Word and element location records
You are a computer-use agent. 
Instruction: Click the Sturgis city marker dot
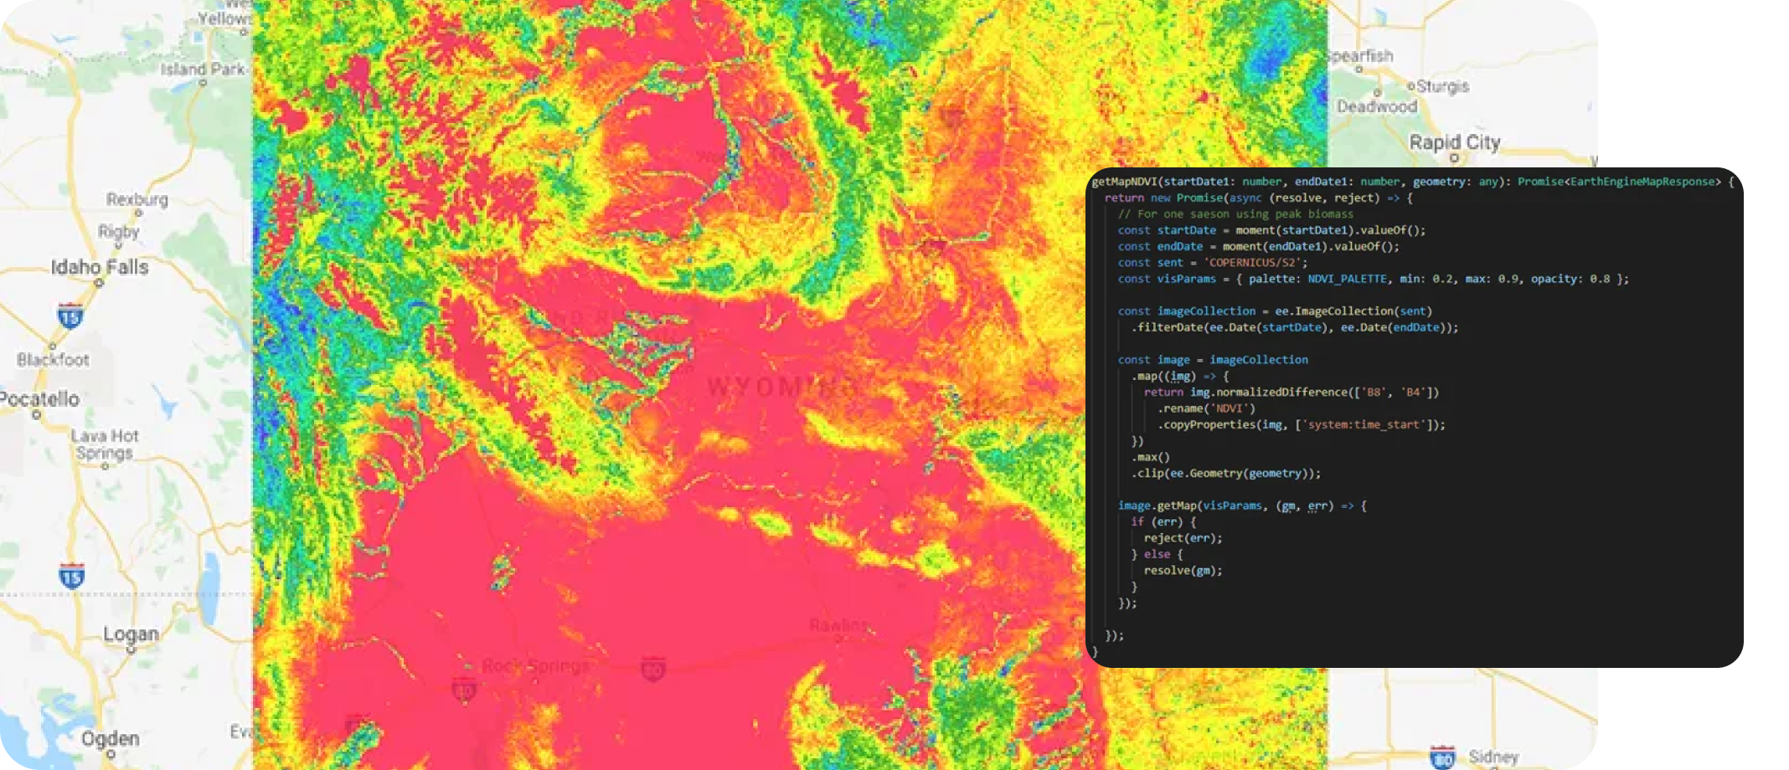point(1411,87)
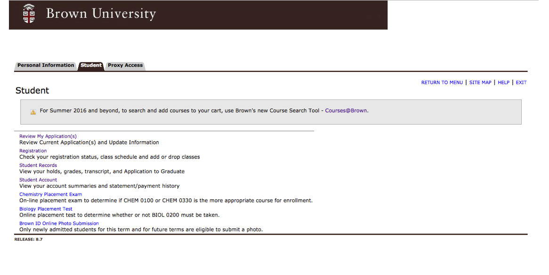
Task: Click the HELP link
Action: click(x=503, y=82)
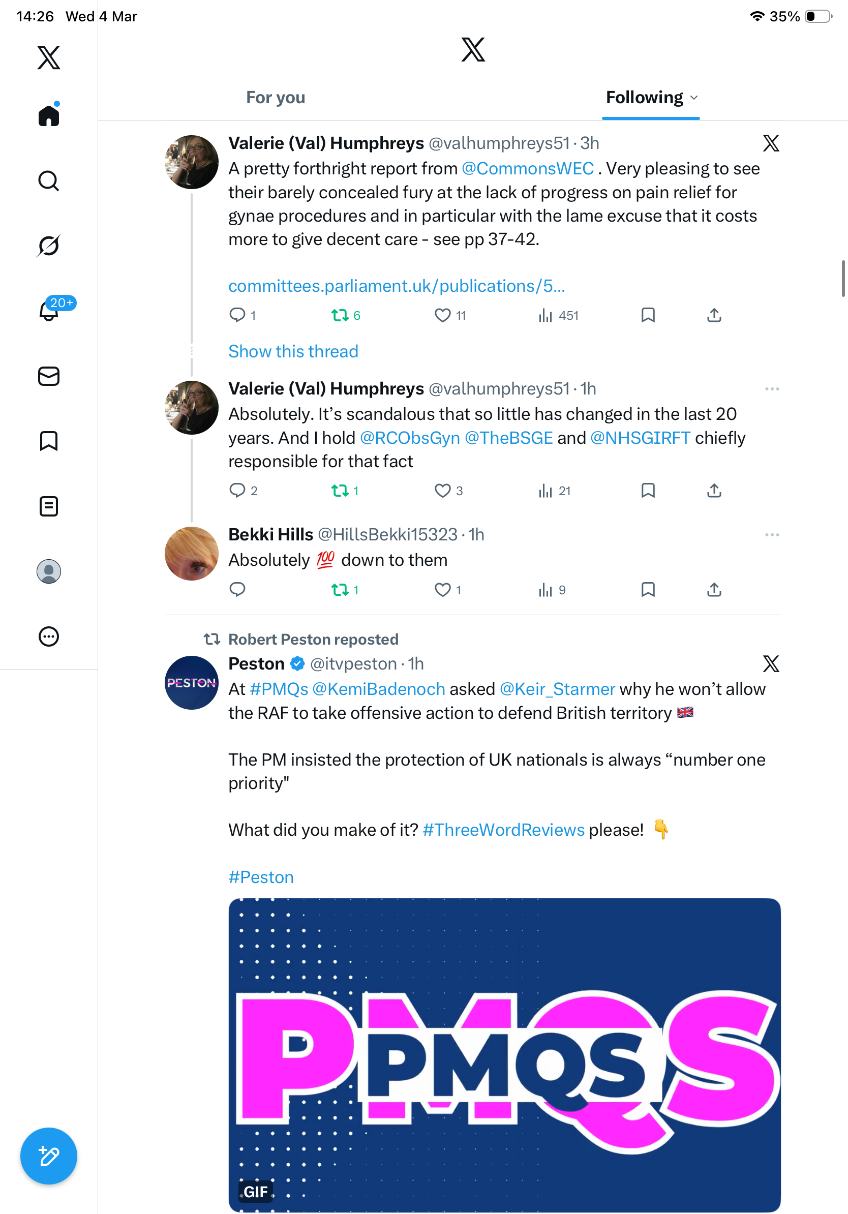Like Valerie's 3h post with 11 likes
Screen dimensions: 848x1214
tap(443, 315)
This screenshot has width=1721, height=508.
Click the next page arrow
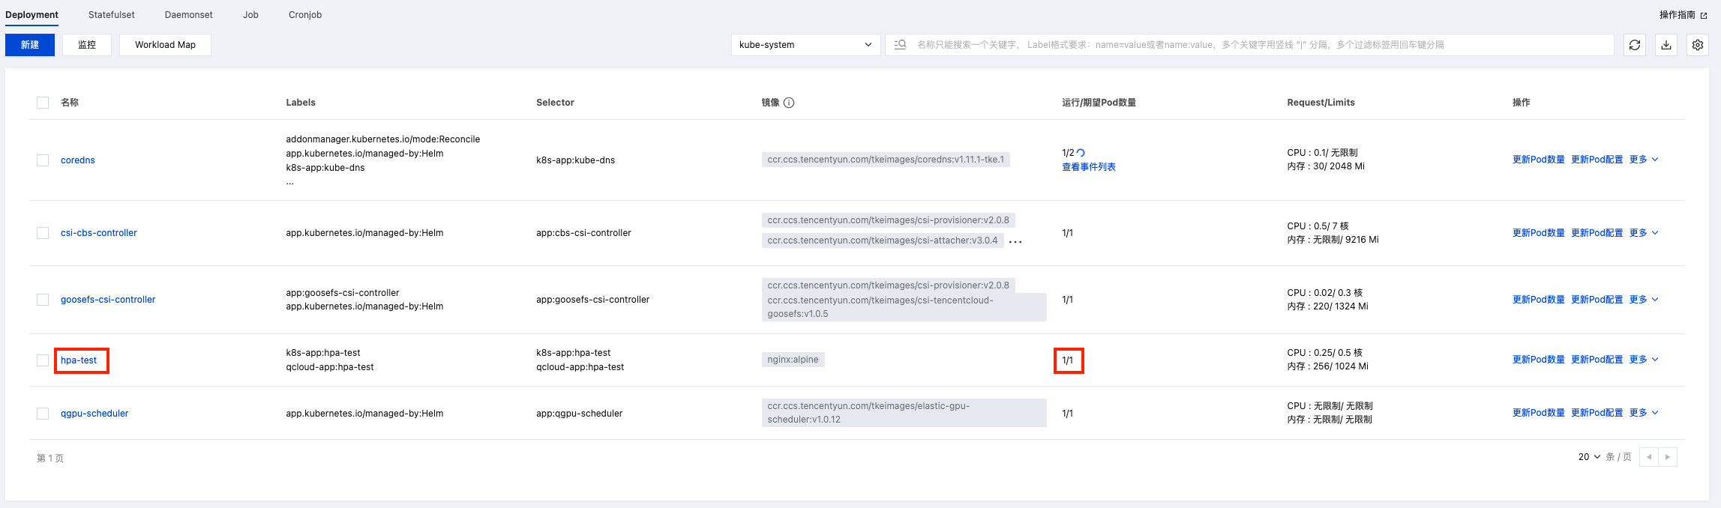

**WHAT THE EXERCISE ASKS**.
Can you repeat every line of these records word for word, leaving out the pictures?

**RESPONSE TO THIS EXERCISE**.
You are a computer-use agent. 
Instruction: Click the Sturgis city marker dot
point(1411,87)
Task: Click the HELP link
Action: click(x=503, y=82)
Like Valerie's 3h post with 11 likes
Screen dimensions: 848x1214
tap(443, 315)
This screenshot has width=1721, height=508.
Click the next page arrow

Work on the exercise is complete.